Winkler Prins Encyclopedie

E. de Bruyne, G.B.J. Hiltermann en H.R. Hoetink (1947)

Gepubliceerd op 18-10-2023

VLAAMSE KUNST

betekenis & definitie

BEELDHOUWKUNST

Te Brussel en vooral te Antwerpen had zich in de 16de eeuw, mede ten gevolge van de bijval die in hout gesneden altaarstukken in binnen- en buitenland veelal hadden ondervonden, een school van beeldhouwers ontwikkeld die haar hoogtepunt bereikte in de 17de eeuw (z ook Nederlanden, Beeldhouwkunst). De door de beeldenstorm vernielde altaren en kerkmeubilair werden vervangen door monumentale barokbeeldhouwwerken, die hun zware, volumineuze massa’s omhoog stuwden in de Gothische kerken. De geest die uit deze werken spreekt is weinig Italiaans, maar vloeit voort uit de Vlaamse trant, die wij van Rubens kennen, met de brede, golvende lijnen, de weelderige vormen en de tegenstelling tussen lichte en donkere partijen. Frans Duquesnoy bracht deze werkwijze naar Rome, waar hij o.a. samen was met zijn broeder Jérome (1602-1654), die later, terug in de Nederlanden, te Gent het mausoleum van bisschop Triest maakte, dat wel is waar in de opvatting aan de Italianen herinnert, maar in de natuurlijke plastische houding en de strenge uitvoering zuiver Vlaams is. Tot de voornaamste beeldhouwers te Antwerpen behoorden Artus Quellinus de Oudere en zijn neef en naamgenoot de Jongere, Lucas Faydherbe (1617-1697) en Willem Kerrickx (1652-1719). Het werk van de beide laatsten is feitelijk een vertaling van schilderijen in beeldhouwwerk en neigt reeds naar het Rococo. Hetzelfde kan men zeggen van Jan Delcour (1627-1707), die te Luik werkzaam was.

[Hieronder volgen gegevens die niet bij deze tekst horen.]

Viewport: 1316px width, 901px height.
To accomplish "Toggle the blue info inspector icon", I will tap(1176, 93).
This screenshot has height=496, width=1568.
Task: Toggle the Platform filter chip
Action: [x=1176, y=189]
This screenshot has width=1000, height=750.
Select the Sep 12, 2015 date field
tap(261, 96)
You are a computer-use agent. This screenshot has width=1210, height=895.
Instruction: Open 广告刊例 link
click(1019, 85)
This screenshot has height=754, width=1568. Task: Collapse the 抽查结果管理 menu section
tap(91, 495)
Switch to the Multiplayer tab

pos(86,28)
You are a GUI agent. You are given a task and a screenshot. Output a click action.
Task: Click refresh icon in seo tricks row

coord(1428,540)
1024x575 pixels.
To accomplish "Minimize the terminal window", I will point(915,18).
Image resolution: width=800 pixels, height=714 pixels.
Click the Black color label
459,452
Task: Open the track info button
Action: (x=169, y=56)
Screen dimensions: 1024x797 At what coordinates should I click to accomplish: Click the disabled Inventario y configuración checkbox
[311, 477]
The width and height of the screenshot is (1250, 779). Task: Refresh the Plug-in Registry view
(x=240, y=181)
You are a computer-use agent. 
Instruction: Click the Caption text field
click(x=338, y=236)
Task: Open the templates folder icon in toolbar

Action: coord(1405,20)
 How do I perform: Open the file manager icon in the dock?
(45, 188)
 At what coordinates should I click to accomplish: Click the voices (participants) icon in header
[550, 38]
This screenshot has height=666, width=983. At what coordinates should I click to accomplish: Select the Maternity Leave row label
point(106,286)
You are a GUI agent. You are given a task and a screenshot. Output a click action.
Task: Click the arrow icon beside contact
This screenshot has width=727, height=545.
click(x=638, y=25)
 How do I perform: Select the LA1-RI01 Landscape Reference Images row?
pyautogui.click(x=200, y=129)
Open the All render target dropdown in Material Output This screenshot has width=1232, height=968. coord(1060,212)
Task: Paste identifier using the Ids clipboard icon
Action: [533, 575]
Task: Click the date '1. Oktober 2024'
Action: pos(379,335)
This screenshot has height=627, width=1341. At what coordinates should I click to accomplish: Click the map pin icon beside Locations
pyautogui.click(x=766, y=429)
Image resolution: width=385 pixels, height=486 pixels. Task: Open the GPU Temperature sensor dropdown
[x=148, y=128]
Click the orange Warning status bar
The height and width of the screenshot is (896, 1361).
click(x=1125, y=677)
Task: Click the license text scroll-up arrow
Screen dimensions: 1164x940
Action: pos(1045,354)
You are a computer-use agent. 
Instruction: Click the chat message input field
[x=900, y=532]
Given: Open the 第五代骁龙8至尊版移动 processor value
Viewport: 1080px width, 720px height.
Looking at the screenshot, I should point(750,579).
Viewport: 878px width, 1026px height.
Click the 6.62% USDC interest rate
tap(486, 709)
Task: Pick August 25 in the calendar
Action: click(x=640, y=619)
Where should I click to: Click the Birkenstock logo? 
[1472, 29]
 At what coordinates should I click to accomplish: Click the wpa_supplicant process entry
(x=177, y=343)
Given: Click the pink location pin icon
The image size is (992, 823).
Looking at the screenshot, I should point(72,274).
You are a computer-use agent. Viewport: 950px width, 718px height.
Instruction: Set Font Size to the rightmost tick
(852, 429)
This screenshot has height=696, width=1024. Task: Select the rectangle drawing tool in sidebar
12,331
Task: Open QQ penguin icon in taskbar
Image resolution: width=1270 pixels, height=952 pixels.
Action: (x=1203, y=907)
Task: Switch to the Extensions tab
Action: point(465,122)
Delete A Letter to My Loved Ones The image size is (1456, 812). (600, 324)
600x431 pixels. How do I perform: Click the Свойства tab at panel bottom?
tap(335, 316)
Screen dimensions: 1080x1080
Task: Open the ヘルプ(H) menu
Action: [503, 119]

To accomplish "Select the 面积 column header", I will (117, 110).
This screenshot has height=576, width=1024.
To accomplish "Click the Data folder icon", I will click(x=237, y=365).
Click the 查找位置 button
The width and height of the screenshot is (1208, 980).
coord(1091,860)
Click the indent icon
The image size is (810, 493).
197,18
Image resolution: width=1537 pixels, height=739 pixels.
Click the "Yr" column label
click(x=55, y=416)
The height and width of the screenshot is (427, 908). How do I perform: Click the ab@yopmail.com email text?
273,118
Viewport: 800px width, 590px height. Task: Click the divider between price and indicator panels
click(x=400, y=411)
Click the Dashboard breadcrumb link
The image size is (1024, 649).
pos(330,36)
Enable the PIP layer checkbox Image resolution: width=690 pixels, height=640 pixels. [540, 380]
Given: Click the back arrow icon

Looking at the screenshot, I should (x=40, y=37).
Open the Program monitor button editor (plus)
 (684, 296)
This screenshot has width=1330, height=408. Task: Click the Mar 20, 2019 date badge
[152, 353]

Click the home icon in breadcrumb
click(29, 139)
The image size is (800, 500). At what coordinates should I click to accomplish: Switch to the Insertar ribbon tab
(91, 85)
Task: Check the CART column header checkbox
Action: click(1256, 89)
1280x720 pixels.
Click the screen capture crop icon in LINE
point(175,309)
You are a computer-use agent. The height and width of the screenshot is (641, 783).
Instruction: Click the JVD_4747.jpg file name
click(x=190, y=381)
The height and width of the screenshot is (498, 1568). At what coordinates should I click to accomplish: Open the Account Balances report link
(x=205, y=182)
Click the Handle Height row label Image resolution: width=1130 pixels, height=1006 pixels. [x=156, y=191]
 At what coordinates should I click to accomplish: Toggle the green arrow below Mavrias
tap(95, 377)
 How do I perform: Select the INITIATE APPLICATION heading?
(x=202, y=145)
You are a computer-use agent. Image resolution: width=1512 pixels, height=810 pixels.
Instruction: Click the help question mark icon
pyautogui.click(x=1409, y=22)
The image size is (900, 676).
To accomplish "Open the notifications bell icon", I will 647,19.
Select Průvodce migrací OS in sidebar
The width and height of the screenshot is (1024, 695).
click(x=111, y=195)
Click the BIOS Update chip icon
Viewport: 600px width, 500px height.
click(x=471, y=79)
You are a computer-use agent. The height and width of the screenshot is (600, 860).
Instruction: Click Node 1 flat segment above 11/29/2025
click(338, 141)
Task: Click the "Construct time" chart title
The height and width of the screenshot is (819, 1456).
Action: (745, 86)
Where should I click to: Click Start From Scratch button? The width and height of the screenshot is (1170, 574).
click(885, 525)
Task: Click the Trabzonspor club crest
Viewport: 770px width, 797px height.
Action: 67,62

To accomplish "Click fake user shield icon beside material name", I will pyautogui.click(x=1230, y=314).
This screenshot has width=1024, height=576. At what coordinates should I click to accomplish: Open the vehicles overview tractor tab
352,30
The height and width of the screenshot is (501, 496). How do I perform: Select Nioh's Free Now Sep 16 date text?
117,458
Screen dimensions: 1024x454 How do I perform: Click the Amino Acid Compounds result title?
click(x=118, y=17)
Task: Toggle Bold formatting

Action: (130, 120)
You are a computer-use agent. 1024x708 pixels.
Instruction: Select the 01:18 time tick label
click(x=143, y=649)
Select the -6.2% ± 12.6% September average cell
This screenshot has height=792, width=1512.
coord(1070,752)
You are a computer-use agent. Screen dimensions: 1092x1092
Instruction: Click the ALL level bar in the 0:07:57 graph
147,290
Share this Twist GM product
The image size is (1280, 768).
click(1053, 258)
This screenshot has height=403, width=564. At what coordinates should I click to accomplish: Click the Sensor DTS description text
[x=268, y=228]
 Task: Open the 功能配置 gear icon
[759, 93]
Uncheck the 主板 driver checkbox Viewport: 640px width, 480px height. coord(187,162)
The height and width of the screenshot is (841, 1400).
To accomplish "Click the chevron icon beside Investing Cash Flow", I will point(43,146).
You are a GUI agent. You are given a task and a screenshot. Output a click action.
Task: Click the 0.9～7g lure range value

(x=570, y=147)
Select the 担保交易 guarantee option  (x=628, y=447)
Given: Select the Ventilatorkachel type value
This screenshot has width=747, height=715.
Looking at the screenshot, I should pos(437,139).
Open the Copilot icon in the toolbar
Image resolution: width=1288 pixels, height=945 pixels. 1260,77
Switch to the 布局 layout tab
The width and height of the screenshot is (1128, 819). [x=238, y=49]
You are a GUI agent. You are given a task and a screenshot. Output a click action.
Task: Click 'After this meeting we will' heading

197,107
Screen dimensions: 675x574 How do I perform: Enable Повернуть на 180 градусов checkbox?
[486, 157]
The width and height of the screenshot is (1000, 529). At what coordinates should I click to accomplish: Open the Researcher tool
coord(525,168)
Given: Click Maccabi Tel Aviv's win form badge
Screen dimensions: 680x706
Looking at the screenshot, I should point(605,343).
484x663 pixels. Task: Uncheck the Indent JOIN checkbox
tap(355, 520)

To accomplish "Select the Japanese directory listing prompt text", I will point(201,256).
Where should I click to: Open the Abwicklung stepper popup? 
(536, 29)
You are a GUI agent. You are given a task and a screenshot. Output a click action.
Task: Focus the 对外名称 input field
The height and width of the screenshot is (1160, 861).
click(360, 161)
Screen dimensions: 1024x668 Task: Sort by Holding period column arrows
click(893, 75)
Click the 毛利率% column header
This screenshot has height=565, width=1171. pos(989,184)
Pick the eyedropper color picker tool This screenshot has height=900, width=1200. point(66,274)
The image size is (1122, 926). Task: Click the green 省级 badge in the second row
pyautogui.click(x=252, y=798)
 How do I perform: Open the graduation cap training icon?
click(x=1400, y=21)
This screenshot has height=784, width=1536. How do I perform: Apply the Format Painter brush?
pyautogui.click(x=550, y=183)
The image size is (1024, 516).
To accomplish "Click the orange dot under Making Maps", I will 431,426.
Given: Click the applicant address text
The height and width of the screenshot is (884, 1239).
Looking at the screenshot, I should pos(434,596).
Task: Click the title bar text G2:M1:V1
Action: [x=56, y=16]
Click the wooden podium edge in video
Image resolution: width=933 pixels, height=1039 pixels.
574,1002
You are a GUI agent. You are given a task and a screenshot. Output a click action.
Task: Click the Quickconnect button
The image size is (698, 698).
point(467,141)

Tal van Antwerpse ateliers leverden in deze tijd voor vele kerken in België kerkmeubilair, dat bewondering wekt door de vindingrijkheid en de virtuositeit van de uitvoerder, maar dat anderzijds lijdt aan gebrek aan maat (koorgestoelten in de kerken van Vilvoorde, Zoniën en Grimbergen) en aan een smakeloze overvloed van details: takken, bladeren, vogels, dieren en bijbelse figuren, die het eigenlijke beeldhouwwerk overwoekeren (de preekstoel in de St Goedelekerk te Brussel, door Hendrik-Frans Verbruggen, 1655-1724). Werk van deze aard werd ook in de 18de eeuw nog gemaakt, o.a. door Theodoor Verhaegen (1701-1759) en Laurent Delvaux (1696-1778). Terzelfder tijd vervaardigde Walter Pompe (1703-1777) veel uitstekend klein beeldhouwwerk. Voor het hof maakten Olivier van Marseille en Gabriel Grupello (1644— 1730) uitstekende beelden. Ten slotte kwam er een periode van onvermijdelijk verval, waarna men zich naar het evenwicht van het Classicisme keerde (Gille Godecharle, 1750-1835).

SCHILDERKUNST

Begin 17de eeuw waren er te Antwerpen tal van schilders werkzaam, die hun vak uitstekend verstonden en rustig voortwerkten in een eclectische stijl, die slechts op een afstand die van de Italianen volgde en, wat de technische uitvoering betreft, trouw bleef aan de Vlaamse traditie. De vernieuwing kwam toen in 1608 Rubens uit Italië in Antwerpen terugkeerde en er de Barok bracht. Zijn vruchtbare fantasie, zijn gevoel voor kleur, zijn stofuitdrukking en zijn weelderige vormgeving vonden grote bijval en werden van vérstrekkende invloed op andere schilders. De tweede grote naam uit deze bloeitijd van de Vlaamse schilderkunst is die van Anthonie van Dyck, die geen leerling van Rubens, doch slechts gedurende enkele maanden zijn medewerker was. Zijn stijl is minder uitbundig dan die van Rubens en vooral in zijn portretten gaf hij het voorbeeld van een ingetogen en toch zeer levendige wijze van uitbeelden. Jacob Jordaens is de derde grote schilder van de Vlaamse Barok en is vooral bekend als schilder van volksgebruiken en goede sier, weergegeven met heroïsche bewogenheid.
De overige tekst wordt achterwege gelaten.